• _Task to carry out_:
Write the records out once more, so that nothing differs from the original.

══ Excerpted data ══

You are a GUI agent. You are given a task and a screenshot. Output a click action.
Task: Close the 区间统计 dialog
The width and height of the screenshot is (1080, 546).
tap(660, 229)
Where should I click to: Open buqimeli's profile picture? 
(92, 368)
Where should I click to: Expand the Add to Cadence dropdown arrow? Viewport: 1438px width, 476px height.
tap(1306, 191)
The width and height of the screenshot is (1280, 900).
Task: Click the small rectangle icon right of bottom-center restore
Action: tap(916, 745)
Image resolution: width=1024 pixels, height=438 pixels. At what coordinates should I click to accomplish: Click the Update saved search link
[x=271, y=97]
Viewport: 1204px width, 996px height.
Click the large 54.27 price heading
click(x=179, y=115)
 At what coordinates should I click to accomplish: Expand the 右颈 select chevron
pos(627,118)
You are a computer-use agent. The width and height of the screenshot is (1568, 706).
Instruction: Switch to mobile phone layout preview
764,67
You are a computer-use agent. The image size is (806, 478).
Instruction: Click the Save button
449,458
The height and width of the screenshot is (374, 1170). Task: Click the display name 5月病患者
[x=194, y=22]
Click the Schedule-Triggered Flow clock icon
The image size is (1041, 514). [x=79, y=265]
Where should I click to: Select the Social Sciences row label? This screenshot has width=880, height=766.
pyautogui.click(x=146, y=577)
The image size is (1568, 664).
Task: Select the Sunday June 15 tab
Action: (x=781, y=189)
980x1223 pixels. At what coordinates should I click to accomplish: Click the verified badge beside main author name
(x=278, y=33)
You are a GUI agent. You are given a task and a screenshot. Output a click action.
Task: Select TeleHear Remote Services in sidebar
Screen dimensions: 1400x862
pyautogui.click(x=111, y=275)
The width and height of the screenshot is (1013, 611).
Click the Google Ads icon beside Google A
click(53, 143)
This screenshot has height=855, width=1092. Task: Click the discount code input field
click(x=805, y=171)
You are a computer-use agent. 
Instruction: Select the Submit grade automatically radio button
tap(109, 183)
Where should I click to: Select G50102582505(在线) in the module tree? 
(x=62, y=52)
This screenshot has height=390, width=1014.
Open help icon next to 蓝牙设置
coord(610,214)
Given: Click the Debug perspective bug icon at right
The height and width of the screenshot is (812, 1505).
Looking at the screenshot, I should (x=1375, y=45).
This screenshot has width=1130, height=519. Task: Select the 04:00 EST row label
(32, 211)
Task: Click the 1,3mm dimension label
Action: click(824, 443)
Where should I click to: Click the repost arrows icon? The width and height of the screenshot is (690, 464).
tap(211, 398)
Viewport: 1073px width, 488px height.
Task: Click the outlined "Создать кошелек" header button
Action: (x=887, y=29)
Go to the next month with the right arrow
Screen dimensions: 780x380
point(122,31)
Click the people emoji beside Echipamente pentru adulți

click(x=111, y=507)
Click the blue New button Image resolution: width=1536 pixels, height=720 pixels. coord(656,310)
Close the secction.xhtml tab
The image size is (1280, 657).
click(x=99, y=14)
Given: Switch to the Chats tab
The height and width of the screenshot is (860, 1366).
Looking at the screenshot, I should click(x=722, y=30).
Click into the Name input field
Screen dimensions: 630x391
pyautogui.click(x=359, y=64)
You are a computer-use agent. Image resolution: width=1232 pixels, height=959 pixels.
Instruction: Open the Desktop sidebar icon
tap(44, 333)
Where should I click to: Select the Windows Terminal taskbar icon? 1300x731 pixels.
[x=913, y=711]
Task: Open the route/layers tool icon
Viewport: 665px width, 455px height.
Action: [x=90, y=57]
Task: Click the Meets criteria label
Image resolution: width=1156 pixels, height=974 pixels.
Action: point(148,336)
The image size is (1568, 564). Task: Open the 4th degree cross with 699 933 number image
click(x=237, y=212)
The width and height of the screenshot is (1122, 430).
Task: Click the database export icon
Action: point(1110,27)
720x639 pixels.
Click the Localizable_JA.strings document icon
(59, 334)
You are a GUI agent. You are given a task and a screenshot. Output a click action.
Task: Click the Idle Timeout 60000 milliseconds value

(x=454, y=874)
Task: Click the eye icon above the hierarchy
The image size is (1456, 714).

═══

• _Completed exercise_:
You are a GUI agent. You are given a task and a screenshot. Output a click action.
Task: Close the 区间统计 dialog
The width and height of the screenshot is (1080, 546).
tap(660, 229)
Where should I click to: Open buqimeli's profile picture? 
(92, 368)
Where should I click to: Expand the Add to Cadence dropdown arrow? Viewport: 1438px width, 476px height.
tap(1306, 191)
The width and height of the screenshot is (1280, 900).
Task: Click the small rectangle icon right of bottom-center restore
Action: tap(916, 745)
Image resolution: width=1024 pixels, height=438 pixels. At what coordinates should I click to accomplish: Click the Update saved search link
[x=271, y=97]
Viewport: 1204px width, 996px height.
Click the large 54.27 price heading
click(x=179, y=115)
 At what coordinates should I click to accomplish: Expand the 右颈 select chevron
pos(627,118)
You are a computer-use agent. The width and height of the screenshot is (1568, 706).
Instruction: Switch to mobile phone layout preview
764,67
You are a computer-use agent. The image size is (806, 478).
Instruction: Click the Save button
449,458
The height and width of the screenshot is (374, 1170). Task: Click the display name 5月病患者
[x=194, y=22]
Click the Schedule-Triggered Flow clock icon
The image size is (1041, 514). [x=79, y=265]
Where should I click to: Select the Social Sciences row label? This screenshot has width=880, height=766.
pyautogui.click(x=146, y=577)
The image size is (1568, 664).
Task: Select the Sunday June 15 tab
Action: (x=781, y=189)
980x1223 pixels. At what coordinates should I click to accomplish: Click the verified badge beside main author name
(x=278, y=33)
You are a GUI agent. You are given a task and a screenshot. Output a click action.
Task: Select TeleHear Remote Services in sidebar
Screen dimensions: 1400x862
pyautogui.click(x=111, y=275)
The width and height of the screenshot is (1013, 611).
Click the Google Ads icon beside Google A
click(53, 143)
This screenshot has height=855, width=1092. Task: Click the discount code input field
click(x=805, y=171)
You are a computer-use agent. 
Instruction: Select the Submit grade automatically radio button
tap(109, 183)
Where should I click to: Select G50102582505(在线) in the module tree? 
(x=62, y=52)
This screenshot has height=390, width=1014.
Open help icon next to 蓝牙设置
coord(610,214)
Given: Click the Debug perspective bug icon at right
The height and width of the screenshot is (812, 1505).
Looking at the screenshot, I should (x=1375, y=45).
This screenshot has width=1130, height=519. Task: Select the 04:00 EST row label
(32, 211)
Task: Click the 1,3mm dimension label
Action: click(824, 443)
Where should I click to: Click the repost arrows icon? The width and height of the screenshot is (690, 464).
tap(211, 398)
Viewport: 1073px width, 488px height.
Task: Click the outlined "Создать кошелек" header button
Action: (x=887, y=29)
Go to the next month with the right arrow
Screen dimensions: 780x380
point(122,31)
Click the people emoji beside Echipamente pentru adulți

click(x=111, y=507)
Click the blue New button Image resolution: width=1536 pixels, height=720 pixels. coord(656,310)
Close the secction.xhtml tab
The image size is (1280, 657).
click(x=99, y=14)
Given: Switch to the Chats tab
The height and width of the screenshot is (860, 1366).
Looking at the screenshot, I should click(x=722, y=30).
Click into the Name input field
Screen dimensions: 630x391
pyautogui.click(x=359, y=64)
You are a computer-use agent. Image resolution: width=1232 pixels, height=959 pixels.
Instruction: Open the Desktop sidebar icon
tap(44, 333)
Where should I click to: Select the Windows Terminal taskbar icon? 1300x731 pixels.
[x=913, y=711]
Task: Open the route/layers tool icon
Viewport: 665px width, 455px height.
Action: [x=90, y=57]
Task: Click the Meets criteria label
Image resolution: width=1156 pixels, height=974 pixels.
Action: point(148,336)
The image size is (1568, 564). Task: Open the 4th degree cross with 699 933 number image
click(x=237, y=212)
The width and height of the screenshot is (1122, 430).
Task: Click the database export icon
Action: point(1110,27)
720x639 pixels.
Click the Localizable_JA.strings document icon
(59, 334)
You are a GUI agent. You are given a task and a screenshot. Output a click action.
Task: Click the Idle Timeout 60000 milliseconds value

(x=454, y=874)
Task: Click the eye icon above the hierarchy
The image size is (1456, 714).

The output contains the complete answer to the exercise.